Approach – as for Wolfgang Gullich. Use the guide book to find and follow the amazing path that cuts its way down beside the cliff with amazing views. After maybe 30 minutes you walk through an obvious gap/hole formed by two massive boulders. The big cave (your target) is coming into view up on the left now. Access to the base of the cave and the route is from the right-hand-side of the cave so carry on down for maybe another 3 or 4 minutes. Follow your nose, bearing in mind that you are looking for a way up to the right side of the cave, but not beyond the right side. A small cairn did mark the point to leave the main track, but that might have fallen down! Anyway, about 1 minute up left from the main path is the way, a short gully with a fixed rope to climb. Then follows another 10 minute slog up and left to the start of the route!

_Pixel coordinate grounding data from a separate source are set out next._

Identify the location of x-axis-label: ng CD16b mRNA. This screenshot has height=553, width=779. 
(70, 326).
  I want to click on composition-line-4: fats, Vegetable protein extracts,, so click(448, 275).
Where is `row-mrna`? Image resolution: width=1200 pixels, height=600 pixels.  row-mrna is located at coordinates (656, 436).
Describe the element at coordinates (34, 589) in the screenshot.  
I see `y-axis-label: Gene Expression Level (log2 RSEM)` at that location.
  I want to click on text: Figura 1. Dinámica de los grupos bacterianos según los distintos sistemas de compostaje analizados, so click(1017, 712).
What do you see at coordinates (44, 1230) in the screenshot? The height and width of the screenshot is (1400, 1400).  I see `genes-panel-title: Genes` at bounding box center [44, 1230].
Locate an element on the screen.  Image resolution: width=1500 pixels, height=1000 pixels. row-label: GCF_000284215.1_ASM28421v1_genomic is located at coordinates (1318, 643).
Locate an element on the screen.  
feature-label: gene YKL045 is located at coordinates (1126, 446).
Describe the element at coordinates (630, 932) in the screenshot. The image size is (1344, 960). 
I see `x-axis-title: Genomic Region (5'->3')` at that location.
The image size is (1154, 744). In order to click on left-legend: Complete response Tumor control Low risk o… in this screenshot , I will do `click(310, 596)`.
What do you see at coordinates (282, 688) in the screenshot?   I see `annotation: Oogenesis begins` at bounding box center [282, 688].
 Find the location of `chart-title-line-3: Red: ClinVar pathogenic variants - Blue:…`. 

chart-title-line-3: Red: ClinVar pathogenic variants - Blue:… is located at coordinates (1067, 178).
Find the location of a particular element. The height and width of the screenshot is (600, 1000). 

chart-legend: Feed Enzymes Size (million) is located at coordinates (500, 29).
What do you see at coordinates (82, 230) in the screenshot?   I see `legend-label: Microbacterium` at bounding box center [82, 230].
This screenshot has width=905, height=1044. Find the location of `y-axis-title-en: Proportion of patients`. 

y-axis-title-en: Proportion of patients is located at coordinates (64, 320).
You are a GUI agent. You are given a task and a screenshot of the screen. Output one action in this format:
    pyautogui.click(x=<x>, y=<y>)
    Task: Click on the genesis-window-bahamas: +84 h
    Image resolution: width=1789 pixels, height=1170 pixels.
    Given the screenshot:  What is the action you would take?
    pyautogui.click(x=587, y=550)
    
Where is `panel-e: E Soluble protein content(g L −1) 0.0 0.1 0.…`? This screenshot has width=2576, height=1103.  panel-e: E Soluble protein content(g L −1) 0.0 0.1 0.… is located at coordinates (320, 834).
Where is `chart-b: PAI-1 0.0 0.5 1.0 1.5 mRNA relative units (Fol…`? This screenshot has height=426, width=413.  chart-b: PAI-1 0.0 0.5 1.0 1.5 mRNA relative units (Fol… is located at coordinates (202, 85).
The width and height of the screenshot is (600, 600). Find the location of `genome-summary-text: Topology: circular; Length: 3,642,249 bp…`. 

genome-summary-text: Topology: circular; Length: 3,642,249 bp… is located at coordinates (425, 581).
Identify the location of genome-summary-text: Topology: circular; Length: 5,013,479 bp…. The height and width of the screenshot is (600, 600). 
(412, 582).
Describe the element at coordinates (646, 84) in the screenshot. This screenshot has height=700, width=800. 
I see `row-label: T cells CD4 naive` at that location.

Apparently you can walk off the top, which would be lovely. But you’ll have to fully go for it and burn all your bridges as you go and take your shoes and all your kit with you. However, that would be the best way to do it; in ‘standard multi-pitch’ style. But this does require a strong team, and not a camera man and a few hundred meters of static in tow!

If you do abseil down again you can drop directly from the belay of P6 (that’s the 7a+ rightwards traverse pitch) to the top of P4. We had left our bags there. Its not a huge abseil but you need to get a swing going in and out or you will be left hanging in space!

P1 is in the shade till maybe 11am, then the first half gets sun, but if you are starting at 11am you are too late anyway! P5 gets loads of sun, as does P6 and P7. unless its cloudy.

Accommodation, loads, but I recommend the….             www.thelemonhouse.eu

Note, its about 90 minutes drive from Cala Gonone, so that is not a good place to base yourself for this route! However, Cala Gonone does have loads of great climbing too, so ideally stay at two different places!